You can deduct up to $2,500 in student loan interest paid during the tax year, even if you don’t itemize. This is an “above the line” deduction that directly reduces your taxable income.16Office of the Law Revision Counsel. 26 USC 221 – Interest on Education Loans Both federal and private student loan interest qualifies. Your loan servicer will send you Form 1098-E if you paid $600 or more in interest during the year.17Internal Revenue Service. About Form 1098-E, Student Loan Interest Statement
The deduction phases out at higher incomes. For 2026, single filers with modified adjusted gross income between $85,000 and $100,000 see a reduced deduction, and it disappears entirely above $100,000. Married couples filing jointly hit the phaseout between $175,000 and $205,000. A handful of states offer their own student loan tax credits or deductions on top of the federal benefit, so check your state tax rules as well.
Federal student loan default typically occurs after 270 days of missed payments. The consequences are severe and escalate quickly. The entire remaining balance, principal and interest, becomes due immediately. The government can garnish your wages, seize federal tax refunds, and offset Social Security payments without first getting a court judgment.18Federal Student Aid. Collections on Defaulted Loans Default also shows up on your credit report, you lose eligibility for additional federal aid, and collection fees get tacked onto the balance. If you’re struggling, contact your servicer about deferment, forbearance, or switching to an income-driven plan before you miss payments. Those options vanish once you’re in default.
Private loan default timelines and consequences vary by lender and state law, but lawsuits and credit damage are standard. Unlike federal loans, private lenders must typically go to court to garnish wages.

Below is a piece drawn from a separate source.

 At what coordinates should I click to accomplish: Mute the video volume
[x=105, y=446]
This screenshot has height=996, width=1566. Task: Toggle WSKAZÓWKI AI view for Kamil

Student loans, both federal and private, are not automatically wiped out in bankruptcy. To discharge them, you must file a separate legal action within your bankruptcy case and prove that repayment would impose an “undue hardship” on you and your dependents.19Office of the Law Revision Counsel. 11 USC 523 – Exceptions to Discharge Most courts evaluate this using either the Brunner test or a totality-of-circumstances analysis. Under the Brunner test, you must show that you can’t maintain a minimal standard of living while repaying, that your financial situation is likely to persist for a significant portion of the repayment period, and that you’ve made good-faith efforts to repay.20Department of Justice. Guidance for Department Attorneys Regarding Student Loan Bankruptcy Litigation This is a high bar, though the Department of Justice has issued guidance aimed at making the process less adversarial than it has historically been.
The general rule is to borrow federal first. Fixed rates, income-driven repayment, forgiveness programs, deferment during hardship, and a six-month grace period make federal loans far more forgiving if life doesn’t go according to plan. Private loans make sense when you’ve hit federal borrowing limits and still have a gap, or when your credit profile is strong enough to land a rate meaningfully below the federal level. Even then, weigh the rate savings against the protections you’re giving up.
When comparing private offers, look beyond the advertised rate. Check whether the rate is fixed or variable, what happens if you miss a payment, whether there’s a cosigner release option, and what the total cost of the loan is over its full term. The APR disclosure required by federal law is the best apples-to-apples comparison tool. Two loans with identical interest rates can have meaningfully different APRs once origination fees and other charges are factored in.